## PROMPT
Please transcribe the data that follows exactly, from its first line through the line that contains "Open the 물타기".

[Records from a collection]
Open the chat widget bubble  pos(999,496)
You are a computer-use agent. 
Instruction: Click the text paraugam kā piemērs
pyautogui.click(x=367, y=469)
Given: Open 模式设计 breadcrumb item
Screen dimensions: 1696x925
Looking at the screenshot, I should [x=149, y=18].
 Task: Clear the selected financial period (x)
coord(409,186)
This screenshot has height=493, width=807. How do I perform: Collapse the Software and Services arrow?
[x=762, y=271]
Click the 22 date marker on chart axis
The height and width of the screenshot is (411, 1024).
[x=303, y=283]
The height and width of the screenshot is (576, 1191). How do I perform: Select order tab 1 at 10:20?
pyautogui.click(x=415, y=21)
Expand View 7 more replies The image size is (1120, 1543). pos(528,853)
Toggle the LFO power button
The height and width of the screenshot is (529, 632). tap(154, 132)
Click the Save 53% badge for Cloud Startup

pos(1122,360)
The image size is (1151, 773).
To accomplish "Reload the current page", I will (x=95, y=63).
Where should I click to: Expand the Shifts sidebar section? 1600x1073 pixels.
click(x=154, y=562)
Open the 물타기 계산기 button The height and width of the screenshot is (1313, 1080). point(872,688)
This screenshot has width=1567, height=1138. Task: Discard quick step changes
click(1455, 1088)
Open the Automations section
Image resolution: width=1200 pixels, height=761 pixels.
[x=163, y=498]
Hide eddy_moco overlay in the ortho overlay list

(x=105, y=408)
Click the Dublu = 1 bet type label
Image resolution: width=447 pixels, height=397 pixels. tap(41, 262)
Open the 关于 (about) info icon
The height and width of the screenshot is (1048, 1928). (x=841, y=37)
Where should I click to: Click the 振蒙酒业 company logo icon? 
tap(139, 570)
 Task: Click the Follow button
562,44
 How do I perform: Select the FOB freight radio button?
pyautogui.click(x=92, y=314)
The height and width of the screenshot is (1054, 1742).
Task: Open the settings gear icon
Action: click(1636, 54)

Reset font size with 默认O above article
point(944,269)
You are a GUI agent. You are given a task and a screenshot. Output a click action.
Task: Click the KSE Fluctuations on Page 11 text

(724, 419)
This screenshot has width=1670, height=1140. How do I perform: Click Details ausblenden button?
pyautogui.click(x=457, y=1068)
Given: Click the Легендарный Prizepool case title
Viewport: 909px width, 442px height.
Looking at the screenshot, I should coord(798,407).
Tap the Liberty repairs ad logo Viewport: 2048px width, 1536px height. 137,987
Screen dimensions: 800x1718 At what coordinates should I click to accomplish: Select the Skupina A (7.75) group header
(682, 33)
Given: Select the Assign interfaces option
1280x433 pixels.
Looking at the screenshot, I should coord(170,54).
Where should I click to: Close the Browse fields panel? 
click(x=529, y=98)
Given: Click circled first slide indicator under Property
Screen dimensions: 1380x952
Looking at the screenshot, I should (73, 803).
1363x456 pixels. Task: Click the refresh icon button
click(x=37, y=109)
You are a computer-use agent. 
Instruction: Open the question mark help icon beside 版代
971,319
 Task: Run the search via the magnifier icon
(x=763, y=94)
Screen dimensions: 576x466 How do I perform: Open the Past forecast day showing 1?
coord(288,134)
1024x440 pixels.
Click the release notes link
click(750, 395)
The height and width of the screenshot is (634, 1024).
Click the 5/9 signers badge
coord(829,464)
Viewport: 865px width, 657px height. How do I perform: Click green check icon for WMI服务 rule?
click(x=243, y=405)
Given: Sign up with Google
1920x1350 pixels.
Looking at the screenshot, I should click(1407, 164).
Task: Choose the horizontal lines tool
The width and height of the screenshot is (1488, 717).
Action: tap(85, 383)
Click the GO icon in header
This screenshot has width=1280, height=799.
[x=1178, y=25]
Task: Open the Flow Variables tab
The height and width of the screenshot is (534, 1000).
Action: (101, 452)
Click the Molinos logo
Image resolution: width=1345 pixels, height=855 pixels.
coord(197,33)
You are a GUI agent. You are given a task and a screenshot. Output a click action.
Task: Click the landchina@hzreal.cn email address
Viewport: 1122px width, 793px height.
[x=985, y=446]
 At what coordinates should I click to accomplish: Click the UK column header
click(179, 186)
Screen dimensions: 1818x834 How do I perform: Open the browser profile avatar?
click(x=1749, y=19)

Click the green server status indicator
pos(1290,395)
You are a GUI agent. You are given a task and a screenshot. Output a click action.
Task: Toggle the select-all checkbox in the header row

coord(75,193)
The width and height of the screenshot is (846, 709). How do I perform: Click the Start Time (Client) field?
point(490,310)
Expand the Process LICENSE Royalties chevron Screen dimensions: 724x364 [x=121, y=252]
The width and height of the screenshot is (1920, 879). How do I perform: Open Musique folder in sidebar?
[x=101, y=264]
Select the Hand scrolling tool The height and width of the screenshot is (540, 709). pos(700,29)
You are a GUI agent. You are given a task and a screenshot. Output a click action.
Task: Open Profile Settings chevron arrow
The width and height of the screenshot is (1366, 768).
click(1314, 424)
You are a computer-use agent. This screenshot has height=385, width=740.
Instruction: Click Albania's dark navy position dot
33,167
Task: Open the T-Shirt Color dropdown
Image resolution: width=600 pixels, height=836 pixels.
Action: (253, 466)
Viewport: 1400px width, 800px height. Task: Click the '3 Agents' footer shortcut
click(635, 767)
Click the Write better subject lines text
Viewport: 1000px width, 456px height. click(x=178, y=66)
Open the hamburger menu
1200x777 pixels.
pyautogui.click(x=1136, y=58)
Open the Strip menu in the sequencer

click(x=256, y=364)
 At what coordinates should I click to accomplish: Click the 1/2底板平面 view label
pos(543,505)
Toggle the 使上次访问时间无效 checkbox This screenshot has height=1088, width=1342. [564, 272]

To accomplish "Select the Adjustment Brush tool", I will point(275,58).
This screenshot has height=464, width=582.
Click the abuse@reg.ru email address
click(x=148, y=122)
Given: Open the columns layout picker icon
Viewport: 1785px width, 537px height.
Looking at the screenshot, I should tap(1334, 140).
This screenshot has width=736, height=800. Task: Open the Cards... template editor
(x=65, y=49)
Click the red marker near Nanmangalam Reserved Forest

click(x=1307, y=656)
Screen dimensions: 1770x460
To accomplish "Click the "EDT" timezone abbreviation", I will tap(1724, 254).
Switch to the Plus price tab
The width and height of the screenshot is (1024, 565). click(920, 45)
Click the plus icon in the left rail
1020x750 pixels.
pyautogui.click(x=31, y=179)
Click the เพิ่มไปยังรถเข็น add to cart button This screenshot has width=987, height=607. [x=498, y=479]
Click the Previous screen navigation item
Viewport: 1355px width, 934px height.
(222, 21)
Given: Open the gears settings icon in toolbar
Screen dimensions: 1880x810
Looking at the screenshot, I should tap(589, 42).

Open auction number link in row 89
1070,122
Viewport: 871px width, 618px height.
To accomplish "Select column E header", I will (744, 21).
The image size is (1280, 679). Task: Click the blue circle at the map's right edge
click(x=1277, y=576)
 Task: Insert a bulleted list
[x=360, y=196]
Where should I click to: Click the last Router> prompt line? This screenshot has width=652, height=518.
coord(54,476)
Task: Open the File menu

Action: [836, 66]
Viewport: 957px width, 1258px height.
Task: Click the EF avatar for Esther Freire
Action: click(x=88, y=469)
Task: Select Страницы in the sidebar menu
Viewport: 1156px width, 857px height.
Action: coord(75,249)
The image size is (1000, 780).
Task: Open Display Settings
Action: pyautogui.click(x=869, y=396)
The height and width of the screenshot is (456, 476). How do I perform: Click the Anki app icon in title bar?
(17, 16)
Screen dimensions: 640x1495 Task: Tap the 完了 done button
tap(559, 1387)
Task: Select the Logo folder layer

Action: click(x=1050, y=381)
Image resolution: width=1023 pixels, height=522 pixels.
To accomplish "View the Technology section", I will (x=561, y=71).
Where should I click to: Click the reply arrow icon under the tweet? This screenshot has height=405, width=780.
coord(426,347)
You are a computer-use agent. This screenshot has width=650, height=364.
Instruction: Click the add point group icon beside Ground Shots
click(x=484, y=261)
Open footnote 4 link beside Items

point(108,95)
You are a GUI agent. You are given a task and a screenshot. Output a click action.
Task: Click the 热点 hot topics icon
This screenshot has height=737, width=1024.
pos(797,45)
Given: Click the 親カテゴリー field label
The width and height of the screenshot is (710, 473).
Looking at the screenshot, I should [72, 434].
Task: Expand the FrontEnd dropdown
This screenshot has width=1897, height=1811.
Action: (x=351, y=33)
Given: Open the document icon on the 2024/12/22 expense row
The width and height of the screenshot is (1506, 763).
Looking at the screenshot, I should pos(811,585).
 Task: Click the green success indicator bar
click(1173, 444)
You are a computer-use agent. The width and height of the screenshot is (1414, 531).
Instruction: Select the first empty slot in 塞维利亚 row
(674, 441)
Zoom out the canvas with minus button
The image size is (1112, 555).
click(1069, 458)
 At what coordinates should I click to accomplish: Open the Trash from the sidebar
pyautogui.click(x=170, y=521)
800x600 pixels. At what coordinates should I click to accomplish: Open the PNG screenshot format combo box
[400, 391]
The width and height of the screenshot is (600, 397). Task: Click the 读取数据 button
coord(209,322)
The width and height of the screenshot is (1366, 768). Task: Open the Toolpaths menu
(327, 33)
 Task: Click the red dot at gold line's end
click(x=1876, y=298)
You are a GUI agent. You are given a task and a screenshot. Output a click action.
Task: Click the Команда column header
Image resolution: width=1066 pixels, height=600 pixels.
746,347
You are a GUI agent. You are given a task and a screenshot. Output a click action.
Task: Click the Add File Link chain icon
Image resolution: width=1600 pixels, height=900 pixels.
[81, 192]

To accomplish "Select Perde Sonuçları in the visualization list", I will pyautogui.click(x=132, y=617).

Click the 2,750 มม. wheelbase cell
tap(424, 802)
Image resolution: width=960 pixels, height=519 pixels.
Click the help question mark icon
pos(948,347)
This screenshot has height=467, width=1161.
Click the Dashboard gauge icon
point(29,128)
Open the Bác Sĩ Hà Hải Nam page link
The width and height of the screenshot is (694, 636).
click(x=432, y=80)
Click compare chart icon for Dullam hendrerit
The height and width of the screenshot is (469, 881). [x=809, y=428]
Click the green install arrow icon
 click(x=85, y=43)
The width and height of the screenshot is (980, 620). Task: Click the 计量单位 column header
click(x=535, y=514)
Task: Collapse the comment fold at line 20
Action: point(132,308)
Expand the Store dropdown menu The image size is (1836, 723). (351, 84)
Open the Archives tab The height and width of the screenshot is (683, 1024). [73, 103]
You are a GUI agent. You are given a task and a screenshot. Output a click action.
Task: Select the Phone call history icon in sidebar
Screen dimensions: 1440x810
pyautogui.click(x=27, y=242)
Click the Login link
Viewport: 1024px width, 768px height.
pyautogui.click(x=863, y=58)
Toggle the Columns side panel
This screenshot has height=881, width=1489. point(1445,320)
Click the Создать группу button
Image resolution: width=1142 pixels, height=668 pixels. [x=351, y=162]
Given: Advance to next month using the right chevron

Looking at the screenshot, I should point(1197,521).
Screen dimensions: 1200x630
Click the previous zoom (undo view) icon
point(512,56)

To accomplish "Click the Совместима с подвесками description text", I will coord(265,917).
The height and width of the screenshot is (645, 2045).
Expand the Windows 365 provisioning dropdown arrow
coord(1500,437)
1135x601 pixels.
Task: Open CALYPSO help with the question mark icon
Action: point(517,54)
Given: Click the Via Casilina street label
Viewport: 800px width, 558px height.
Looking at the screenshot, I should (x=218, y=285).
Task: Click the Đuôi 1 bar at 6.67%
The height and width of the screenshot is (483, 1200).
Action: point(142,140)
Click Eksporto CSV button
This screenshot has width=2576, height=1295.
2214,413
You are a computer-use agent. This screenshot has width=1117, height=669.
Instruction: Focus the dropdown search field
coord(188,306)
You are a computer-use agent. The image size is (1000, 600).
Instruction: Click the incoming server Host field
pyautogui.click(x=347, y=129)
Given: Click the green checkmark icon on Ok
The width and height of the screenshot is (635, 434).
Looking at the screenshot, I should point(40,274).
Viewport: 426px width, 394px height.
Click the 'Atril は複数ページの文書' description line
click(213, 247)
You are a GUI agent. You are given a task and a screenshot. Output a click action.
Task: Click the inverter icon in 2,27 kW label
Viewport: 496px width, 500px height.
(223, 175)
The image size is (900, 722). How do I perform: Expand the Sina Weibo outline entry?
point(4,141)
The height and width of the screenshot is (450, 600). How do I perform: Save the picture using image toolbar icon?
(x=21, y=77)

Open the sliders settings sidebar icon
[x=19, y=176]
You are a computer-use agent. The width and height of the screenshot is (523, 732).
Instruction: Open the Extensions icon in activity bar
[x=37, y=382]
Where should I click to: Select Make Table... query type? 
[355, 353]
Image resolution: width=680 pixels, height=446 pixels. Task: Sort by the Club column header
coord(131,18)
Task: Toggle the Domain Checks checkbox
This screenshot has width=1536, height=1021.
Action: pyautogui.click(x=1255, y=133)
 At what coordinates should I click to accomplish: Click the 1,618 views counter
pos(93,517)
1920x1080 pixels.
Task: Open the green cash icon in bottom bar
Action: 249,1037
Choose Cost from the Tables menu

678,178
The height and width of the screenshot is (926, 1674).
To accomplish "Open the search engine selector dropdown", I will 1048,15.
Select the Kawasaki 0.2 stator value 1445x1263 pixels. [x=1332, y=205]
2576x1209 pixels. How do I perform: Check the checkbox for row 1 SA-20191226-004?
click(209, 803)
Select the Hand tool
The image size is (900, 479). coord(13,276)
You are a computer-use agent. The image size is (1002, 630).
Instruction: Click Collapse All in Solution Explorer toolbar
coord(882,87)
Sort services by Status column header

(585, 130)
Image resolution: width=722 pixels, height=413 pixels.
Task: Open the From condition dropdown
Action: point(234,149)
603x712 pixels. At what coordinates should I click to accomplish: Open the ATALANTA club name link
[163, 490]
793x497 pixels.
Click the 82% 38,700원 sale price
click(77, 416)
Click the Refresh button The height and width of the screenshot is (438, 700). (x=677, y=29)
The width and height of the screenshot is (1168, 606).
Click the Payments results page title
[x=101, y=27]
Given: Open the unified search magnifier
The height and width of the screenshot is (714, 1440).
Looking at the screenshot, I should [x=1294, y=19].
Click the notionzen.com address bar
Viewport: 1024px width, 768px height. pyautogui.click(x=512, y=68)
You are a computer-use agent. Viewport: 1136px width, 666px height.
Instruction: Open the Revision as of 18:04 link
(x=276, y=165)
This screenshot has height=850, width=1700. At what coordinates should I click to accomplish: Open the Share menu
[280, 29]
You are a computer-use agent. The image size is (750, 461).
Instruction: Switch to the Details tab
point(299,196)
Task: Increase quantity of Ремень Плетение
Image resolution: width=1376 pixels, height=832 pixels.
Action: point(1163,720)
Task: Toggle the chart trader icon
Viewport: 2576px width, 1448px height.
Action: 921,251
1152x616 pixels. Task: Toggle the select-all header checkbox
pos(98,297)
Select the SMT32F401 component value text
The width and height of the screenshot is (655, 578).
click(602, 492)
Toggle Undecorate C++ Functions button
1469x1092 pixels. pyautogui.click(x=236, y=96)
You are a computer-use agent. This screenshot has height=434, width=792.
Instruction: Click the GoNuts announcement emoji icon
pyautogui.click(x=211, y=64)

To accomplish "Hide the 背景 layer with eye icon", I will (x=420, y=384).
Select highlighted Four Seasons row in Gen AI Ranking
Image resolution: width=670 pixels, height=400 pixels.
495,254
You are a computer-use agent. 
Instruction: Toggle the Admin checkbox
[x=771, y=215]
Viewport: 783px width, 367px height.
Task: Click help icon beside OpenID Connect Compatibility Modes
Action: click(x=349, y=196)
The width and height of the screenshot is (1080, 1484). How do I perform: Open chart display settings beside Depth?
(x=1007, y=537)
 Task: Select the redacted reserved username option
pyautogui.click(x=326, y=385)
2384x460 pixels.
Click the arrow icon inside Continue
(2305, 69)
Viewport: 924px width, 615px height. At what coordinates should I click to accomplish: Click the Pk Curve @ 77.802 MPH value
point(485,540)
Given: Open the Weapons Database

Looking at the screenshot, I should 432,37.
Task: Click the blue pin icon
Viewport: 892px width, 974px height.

## OUTPUT OF THE EXERCISE
Open the chat widget bubble  pos(999,496)
You are a computer-use agent. 
Instruction: Click the text paraugam kā piemērs
pyautogui.click(x=367, y=469)
Given: Open 模式设计 breadcrumb item
Screen dimensions: 1696x925
Looking at the screenshot, I should [x=149, y=18].
 Task: Clear the selected financial period (x)
coord(409,186)
This screenshot has height=493, width=807. How do I perform: Collapse the Software and Services arrow?
[x=762, y=271]
Click the 22 date marker on chart axis
The height and width of the screenshot is (411, 1024).
[x=303, y=283]
The height and width of the screenshot is (576, 1191). How do I perform: Select order tab 1 at 10:20?
pyautogui.click(x=415, y=21)
Expand View 7 more replies The image size is (1120, 1543). pos(528,853)
Toggle the LFO power button
The height and width of the screenshot is (529, 632). tap(154, 132)
Click the Save 53% badge for Cloud Startup

pos(1122,360)
The image size is (1151, 773).
To accomplish "Reload the current page", I will (x=95, y=63).
Where should I click to: Expand the Shifts sidebar section? 1600x1073 pixels.
click(x=154, y=562)
Open the 물타기 계산기 button The height and width of the screenshot is (1313, 1080). point(872,688)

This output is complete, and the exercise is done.